Summary. The paper introduces codename, a telemetry-driven behavioral firewall for structured-workflow LLM agents. It compiles verified benign tool-call sequences, contexts, and parameter bounds into a parameterized deterministic finite automaton (pDFA) that is enforced at runtime via O(1) state transitions after offline compilation. On the Agent Security Bench (ASB), it reports a 5.6% macro-averaged ASR across five scenarios (2.2% in three structured workflows), 0% ASR on multi-step and context-sequential attacks in structured settings, 1.4% structural matches on 1,000 spliced exfiltration payloads (all failing parameter guards), 2.2 ms per-call latency (3.7× faster than Aegis), and 2.0% BTFR, while noting that continuous parameter bounds remain vulnerable to synonym-substitution attacks (18% evasion) and that exact-match whitelisting bears the final load.

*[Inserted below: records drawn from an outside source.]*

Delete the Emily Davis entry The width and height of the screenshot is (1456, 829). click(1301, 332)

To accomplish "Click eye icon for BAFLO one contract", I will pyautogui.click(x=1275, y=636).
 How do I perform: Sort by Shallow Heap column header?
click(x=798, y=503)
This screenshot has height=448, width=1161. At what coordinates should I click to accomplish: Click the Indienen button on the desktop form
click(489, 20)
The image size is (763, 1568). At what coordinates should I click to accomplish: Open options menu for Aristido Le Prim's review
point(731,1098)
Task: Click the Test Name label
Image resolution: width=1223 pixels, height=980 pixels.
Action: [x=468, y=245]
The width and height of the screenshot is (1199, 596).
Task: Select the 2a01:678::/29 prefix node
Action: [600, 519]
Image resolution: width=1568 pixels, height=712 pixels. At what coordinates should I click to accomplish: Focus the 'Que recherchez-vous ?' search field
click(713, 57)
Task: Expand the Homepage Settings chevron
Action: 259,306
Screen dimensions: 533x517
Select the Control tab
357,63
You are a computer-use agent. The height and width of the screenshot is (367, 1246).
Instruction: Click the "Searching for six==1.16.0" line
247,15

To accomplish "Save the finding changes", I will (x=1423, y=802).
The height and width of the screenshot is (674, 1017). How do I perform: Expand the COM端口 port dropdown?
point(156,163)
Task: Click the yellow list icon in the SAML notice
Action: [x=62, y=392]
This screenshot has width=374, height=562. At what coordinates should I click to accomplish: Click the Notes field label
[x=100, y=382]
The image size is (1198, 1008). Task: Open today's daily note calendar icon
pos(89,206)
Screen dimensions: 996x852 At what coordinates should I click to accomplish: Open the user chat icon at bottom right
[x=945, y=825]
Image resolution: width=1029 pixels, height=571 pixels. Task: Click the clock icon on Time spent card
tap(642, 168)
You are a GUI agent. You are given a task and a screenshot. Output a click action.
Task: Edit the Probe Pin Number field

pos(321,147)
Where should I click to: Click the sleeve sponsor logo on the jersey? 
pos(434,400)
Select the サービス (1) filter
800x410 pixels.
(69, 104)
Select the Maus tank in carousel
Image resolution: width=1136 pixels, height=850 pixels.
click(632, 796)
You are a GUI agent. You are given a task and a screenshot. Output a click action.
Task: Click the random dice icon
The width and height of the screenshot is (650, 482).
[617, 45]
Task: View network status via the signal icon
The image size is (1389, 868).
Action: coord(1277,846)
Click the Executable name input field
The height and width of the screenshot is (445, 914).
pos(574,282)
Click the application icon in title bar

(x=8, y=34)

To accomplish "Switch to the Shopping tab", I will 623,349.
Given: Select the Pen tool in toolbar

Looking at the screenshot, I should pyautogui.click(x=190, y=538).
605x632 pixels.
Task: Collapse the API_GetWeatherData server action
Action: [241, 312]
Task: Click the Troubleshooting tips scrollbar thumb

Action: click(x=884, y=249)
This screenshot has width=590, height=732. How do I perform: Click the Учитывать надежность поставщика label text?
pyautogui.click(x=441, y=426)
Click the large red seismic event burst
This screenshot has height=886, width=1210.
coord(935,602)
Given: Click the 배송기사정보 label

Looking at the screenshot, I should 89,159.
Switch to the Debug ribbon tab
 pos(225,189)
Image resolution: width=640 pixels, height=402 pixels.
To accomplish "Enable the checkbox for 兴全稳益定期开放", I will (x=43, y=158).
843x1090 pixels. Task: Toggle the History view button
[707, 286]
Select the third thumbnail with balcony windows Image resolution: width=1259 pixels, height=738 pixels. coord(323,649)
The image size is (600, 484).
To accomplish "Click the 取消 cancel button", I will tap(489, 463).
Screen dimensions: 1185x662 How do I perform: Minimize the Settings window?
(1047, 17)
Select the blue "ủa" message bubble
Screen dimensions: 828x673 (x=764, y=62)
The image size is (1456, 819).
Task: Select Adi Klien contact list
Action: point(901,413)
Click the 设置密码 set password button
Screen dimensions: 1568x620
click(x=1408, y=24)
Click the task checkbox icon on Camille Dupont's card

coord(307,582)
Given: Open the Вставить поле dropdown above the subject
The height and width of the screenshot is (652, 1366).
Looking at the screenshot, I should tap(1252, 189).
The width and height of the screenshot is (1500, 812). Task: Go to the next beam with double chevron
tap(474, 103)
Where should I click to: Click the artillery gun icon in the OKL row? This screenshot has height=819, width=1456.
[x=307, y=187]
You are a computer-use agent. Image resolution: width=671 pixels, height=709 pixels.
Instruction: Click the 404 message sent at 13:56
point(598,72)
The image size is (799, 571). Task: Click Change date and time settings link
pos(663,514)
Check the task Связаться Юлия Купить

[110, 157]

Significance. If the pDFA construction from benign telemetry proves sound and complete, the work offers a practical, low-overhead defense that shifts expensive analysis offline and demonstrably shrinks the attack surface for structured agents. The concrete latency and ASR numbers, the explicit comparison to Aegis, the 0% result on multi-step attacks, and the honest acknowledgment of parameter-bound limitations are strengths; the approach aligns with sequence-based IDS traditions while addressing agent-specific tool-call trajectories.

major comments (2)

[§4] §4 (Evaluation) and abstract: the reported ASR figures (5.6% macro, 2.2% structured, 0% on multi-step/context-sequential) and the 1.4% structural-match rate on spliced payloads rest on the unstated claim that the collected benign telemetry is both exhaustive for legitimate behaviors/contexts and sufficient to set tight parameter bounds. No description is given of telemetry collection protocol, verification method, or how the pDFA states and bounds are derived from it; without this, the completeness assumption cannot be assessed and the low ASR numbers are not yet reproducible.
[Abstract, §5] Abstract and §5 (Discussion): the paper states that 'unmaintained continuous parameter bounds remain vulnerable to synonym-substitution attacks (18% evasion rate)' and that 'exact-match whitelisting of sensitive parameters ultimately bears the final defensive load.' This directly qualifies the headline 0% ASR claim on the 14 surviving structural paths; the evaluation therefore does not demonstrate end-to-end robustness of the pDFA+guards combination beyond the specific test distribution, which is load-bearing for the central security claim.

minor comments (2)

[Abstract] The 95% CI reported for 0/14 successes ([0%, 23.2%]) is correctly wide; the text should explicitly note that this interval does not strongly support a zero-success claim and should be discussed in the context of the small surviving-path count.
[§3] Notation for the pDFA (states, transition function, parameterization of bounds) is introduced but not formalized with equations or pseudocode; adding a compact definition would improve clarity without lengthening the paper.

Simulated Author's Rebuttal

2 responses · 0 unresolved

We thank the referee for their thorough review and constructive comments on our paper. We address each of the major comments point by point below, providing clarifications and indicating revisions where necessary to enhance the manuscript's reproducibility and clarity.

read point-by-point responses

Referee: [§4] §4 (Evaluation) and abstract: the reported ASR figures (5.6% macro, 2.2% structured, 0% on multi-step/context-sequential) and the 1.4% structural-match rate on spliced payloads rest on the unstated claim that the collected benign telemetry is both exhaustive for legitimate behaviors/contexts and sufficient to set tight parameter bounds. No description is given of telemetry collection protocol, verification method, or how the pDFA states and bounds are derived from it; without this, the completeness assumption cannot be assessed and the low ASR numbers are not yet reproducible.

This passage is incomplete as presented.